Sunday, 13 July 2014

Digging deep for archaeology?

An article in the Independent – apparently to celebrate the start of the Festival of Archaeology – recognised the current problems of the archaeological profession in Britain. The profession has shrunken by a third, the loosening of the pay is low for graduates, one major department has closed its undergraduate course and there may be a shortage of diggers in the future, if the building and planning picks up. There are signs in our village that this is a case.

I could use this blog to marvel the unfortunate situation after the planning regulations recently. The developers build new estates to the villages where the infrastructure cannot support them. In our village the rush hour traffic is horrendous with long queues, since all the traffic to nearby villages goes through our village. The suggested solution by a developer: to remodel a roundabout to be a double roundabout that does not help to increase the flow – probably the opposite. The only way would be to create alternative realistic routes to Leicester city centre...

Anyway, archaeology is a curious profession, since the archaeological units have a margin thinning business model with competitive bargaining and short-term contracts for most of the workers when its core business is totally dependent of planning regulation. If that was to disappear, archaeology would probably go, too. The local museums are closing or cutting personnel and even if running the community archaeology will bring some jobs, it is unlikely to support thousands of fulltime staff permanently. The funding comes in piecemeal from grants and crowdfunding.

Crowdfunding is offered as a solution, but I am sure hundreds of projects would not be guaranteed funding simultaneously. DigVentures is a high profile venture in this field and says that their grant money is not going to run out in three years, but they have to work continuously in order to keep money rolling in. Luckily, there will be people eager to fulfil their inner archaeologist dreams, but how many similar businesses the country could take? Businesses that could pay continuously salaries.

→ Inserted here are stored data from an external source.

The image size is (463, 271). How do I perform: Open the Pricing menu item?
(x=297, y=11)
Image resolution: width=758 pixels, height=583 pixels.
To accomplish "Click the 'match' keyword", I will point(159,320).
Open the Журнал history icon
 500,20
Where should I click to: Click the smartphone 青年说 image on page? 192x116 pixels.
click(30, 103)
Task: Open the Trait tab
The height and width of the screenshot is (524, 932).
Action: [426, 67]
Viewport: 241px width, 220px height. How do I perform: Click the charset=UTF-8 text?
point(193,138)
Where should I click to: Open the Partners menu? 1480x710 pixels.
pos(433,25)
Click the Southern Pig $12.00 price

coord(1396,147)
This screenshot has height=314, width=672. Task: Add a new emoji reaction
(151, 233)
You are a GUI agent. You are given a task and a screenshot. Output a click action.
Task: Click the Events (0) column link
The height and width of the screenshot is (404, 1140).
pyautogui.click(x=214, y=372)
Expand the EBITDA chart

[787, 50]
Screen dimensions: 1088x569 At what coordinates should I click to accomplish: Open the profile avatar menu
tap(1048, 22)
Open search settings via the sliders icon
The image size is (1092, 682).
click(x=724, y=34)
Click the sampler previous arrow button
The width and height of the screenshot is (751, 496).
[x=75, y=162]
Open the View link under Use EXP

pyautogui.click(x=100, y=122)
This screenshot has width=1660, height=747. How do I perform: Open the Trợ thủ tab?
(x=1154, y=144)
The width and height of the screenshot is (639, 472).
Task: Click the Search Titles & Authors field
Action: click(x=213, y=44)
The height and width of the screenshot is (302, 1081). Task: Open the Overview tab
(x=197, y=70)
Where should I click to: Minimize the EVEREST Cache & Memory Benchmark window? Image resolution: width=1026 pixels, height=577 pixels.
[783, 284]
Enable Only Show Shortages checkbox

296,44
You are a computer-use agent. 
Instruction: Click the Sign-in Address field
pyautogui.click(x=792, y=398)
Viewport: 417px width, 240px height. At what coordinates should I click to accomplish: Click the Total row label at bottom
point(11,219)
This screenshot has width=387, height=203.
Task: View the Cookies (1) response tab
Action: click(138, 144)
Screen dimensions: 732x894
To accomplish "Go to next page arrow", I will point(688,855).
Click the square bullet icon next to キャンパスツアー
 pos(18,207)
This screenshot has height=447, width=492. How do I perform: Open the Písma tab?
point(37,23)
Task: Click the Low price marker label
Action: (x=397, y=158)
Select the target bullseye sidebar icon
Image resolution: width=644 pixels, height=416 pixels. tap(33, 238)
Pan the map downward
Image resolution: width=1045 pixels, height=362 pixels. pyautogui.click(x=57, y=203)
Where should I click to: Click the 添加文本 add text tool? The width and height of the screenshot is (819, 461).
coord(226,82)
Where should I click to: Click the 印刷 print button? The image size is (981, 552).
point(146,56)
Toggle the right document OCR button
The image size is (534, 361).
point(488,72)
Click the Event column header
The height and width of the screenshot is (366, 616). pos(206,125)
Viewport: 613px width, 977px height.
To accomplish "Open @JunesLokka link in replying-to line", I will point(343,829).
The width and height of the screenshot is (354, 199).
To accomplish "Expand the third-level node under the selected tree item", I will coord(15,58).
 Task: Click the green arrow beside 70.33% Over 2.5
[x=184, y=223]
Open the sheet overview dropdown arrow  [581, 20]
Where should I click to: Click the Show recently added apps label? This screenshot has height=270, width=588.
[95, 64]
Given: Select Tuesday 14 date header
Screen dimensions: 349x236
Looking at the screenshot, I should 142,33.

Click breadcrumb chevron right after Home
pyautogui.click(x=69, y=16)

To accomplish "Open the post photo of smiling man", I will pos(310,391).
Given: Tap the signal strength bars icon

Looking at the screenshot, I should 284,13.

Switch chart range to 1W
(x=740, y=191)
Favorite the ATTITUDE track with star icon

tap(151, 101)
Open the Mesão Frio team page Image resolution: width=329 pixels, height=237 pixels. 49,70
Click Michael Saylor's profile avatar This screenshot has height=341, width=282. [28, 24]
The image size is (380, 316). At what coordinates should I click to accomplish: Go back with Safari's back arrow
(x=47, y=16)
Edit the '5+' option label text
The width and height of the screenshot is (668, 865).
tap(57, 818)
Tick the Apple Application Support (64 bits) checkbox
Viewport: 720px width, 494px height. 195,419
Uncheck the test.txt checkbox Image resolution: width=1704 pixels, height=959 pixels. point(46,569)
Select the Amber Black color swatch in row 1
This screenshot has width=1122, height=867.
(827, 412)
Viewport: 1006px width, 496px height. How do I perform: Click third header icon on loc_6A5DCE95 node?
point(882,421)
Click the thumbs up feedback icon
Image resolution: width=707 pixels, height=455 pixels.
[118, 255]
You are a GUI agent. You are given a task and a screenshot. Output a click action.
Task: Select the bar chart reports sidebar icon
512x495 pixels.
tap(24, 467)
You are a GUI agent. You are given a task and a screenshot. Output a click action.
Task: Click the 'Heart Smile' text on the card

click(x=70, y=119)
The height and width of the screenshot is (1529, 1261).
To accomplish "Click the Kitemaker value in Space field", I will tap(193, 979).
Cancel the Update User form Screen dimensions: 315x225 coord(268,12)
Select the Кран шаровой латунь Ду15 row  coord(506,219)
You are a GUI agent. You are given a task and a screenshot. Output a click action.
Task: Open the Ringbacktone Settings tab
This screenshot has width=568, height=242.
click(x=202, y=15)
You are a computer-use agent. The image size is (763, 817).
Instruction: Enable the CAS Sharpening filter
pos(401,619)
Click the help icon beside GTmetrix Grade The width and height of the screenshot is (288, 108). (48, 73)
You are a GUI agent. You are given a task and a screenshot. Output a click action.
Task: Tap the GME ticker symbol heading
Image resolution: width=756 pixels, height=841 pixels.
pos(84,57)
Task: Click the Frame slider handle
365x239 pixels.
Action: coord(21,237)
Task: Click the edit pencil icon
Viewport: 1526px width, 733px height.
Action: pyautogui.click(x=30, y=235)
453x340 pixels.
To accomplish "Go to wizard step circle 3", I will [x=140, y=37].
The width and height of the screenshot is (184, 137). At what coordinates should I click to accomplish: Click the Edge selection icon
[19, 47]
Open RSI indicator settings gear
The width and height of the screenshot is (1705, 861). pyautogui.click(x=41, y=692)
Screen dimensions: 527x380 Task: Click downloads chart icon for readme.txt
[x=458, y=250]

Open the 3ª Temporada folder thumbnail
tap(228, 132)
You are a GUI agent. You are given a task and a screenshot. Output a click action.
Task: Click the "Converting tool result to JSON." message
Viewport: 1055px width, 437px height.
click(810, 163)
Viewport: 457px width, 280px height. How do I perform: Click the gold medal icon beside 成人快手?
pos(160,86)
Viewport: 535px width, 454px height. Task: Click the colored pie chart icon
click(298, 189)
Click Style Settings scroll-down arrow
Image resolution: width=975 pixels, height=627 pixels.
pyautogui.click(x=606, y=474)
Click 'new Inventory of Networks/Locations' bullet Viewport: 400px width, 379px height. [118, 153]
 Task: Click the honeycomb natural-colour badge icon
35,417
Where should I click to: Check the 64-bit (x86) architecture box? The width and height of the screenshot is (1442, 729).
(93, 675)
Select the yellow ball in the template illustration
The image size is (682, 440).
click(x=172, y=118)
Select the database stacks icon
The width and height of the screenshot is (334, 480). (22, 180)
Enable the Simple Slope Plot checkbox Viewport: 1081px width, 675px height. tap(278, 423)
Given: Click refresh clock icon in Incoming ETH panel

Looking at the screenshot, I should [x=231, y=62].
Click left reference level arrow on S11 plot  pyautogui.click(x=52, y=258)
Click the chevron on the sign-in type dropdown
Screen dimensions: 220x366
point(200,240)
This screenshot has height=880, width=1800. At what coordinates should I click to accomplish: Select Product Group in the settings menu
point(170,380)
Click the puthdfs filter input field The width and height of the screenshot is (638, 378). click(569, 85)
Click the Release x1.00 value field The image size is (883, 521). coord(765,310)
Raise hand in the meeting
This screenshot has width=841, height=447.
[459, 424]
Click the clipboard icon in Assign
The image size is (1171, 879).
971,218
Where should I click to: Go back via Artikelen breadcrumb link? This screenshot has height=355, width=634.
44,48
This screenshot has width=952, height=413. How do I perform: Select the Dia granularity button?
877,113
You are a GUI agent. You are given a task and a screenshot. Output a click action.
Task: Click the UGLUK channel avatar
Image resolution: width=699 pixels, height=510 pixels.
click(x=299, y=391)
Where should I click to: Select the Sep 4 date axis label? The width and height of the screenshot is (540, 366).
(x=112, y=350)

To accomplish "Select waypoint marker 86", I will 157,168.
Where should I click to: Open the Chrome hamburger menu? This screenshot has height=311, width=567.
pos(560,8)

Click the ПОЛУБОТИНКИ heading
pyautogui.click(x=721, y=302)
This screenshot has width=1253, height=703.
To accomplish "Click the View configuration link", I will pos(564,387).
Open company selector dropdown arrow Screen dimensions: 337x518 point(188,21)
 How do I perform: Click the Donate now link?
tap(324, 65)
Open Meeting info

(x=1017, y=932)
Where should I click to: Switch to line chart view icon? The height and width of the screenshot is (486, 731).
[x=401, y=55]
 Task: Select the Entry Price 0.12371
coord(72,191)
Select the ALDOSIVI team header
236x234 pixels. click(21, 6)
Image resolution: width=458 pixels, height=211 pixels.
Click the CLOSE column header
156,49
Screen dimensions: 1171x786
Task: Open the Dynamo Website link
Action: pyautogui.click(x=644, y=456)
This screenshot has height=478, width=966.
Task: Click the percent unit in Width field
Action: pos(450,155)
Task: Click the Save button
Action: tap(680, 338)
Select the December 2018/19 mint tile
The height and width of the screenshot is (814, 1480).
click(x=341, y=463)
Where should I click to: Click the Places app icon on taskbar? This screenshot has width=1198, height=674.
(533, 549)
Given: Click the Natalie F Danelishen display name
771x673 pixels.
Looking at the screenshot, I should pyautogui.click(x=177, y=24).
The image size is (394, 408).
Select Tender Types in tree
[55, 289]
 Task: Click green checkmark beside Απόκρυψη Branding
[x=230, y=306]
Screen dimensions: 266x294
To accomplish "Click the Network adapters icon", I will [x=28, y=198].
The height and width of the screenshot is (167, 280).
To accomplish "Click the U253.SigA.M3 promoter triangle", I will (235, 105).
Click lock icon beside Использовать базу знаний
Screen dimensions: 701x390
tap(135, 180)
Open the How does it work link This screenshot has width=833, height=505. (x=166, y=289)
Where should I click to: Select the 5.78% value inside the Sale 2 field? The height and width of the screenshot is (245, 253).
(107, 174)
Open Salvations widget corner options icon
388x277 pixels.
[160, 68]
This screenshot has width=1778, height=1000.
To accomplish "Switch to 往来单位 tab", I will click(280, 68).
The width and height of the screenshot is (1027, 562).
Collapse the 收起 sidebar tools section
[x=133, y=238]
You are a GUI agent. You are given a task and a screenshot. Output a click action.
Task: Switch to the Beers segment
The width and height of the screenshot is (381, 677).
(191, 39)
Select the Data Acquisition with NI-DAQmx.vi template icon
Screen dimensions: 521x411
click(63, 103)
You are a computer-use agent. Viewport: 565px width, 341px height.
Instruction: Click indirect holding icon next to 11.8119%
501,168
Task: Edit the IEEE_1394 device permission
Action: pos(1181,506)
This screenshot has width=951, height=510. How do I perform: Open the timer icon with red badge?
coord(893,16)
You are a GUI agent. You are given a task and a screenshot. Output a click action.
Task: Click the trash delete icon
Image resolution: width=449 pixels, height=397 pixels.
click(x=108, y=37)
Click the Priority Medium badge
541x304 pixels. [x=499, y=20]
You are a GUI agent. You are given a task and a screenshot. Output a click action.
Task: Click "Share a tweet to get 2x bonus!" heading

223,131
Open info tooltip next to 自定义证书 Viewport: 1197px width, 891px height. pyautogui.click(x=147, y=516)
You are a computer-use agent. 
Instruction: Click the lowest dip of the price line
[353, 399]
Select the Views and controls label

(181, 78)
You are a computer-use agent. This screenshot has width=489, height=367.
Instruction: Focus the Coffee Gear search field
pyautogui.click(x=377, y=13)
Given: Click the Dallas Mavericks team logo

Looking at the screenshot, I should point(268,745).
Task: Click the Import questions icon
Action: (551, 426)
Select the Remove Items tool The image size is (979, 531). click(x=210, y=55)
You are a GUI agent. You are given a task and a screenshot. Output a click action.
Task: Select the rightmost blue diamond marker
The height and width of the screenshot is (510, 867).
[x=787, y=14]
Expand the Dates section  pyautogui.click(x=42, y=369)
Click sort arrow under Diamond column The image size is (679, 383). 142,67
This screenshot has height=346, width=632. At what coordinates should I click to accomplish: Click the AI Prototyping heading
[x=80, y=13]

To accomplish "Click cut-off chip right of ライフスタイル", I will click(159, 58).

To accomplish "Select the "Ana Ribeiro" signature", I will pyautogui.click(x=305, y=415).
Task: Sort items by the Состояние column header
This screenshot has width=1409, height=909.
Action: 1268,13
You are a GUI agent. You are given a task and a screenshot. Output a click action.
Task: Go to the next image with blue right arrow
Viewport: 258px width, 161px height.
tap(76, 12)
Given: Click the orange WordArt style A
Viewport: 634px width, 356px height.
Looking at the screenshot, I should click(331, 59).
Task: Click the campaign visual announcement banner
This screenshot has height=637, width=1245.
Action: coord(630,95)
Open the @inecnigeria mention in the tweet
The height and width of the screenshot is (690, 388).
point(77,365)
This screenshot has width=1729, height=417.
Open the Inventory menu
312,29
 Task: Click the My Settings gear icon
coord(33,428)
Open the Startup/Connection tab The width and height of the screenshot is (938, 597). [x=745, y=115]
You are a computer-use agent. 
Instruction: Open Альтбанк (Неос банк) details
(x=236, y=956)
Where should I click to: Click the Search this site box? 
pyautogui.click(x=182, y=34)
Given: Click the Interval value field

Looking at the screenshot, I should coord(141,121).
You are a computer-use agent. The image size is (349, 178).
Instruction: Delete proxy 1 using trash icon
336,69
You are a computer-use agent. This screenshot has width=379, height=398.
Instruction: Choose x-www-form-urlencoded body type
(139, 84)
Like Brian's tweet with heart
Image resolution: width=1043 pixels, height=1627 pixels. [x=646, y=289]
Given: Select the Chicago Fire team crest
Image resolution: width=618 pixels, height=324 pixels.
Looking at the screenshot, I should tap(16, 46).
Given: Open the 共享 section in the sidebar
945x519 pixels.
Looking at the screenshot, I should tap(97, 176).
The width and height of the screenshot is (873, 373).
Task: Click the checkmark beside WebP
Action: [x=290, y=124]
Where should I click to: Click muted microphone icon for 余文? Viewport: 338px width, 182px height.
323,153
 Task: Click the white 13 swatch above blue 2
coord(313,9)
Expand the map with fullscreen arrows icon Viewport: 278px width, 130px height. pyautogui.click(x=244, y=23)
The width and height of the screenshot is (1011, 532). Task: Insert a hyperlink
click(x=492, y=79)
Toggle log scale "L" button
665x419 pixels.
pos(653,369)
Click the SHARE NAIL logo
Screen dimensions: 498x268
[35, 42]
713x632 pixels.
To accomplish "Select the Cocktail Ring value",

DigVentures is right in the fact that the archaeologist have to be creative and use all the possibilities, but it would be foolish to think that the crowdfunding will be the basis for long-term solution that will support academics, university departments and regular excavations at planning sites. However, it is a workable solution for shorter research excavations and field schools, but the market can saturate quickly. Nevertheless, the society and charity funding model is now expanding in Finland, for example, so it bring at least short-term help. We can only hope that the government do not shrink the state to the smitterings, since planning guidance is needed – not only to keep archaeology going but also to keep villages from being overdeveloped with overextended primary schools and too many cars in a daily traffic jam with no libraries or museums.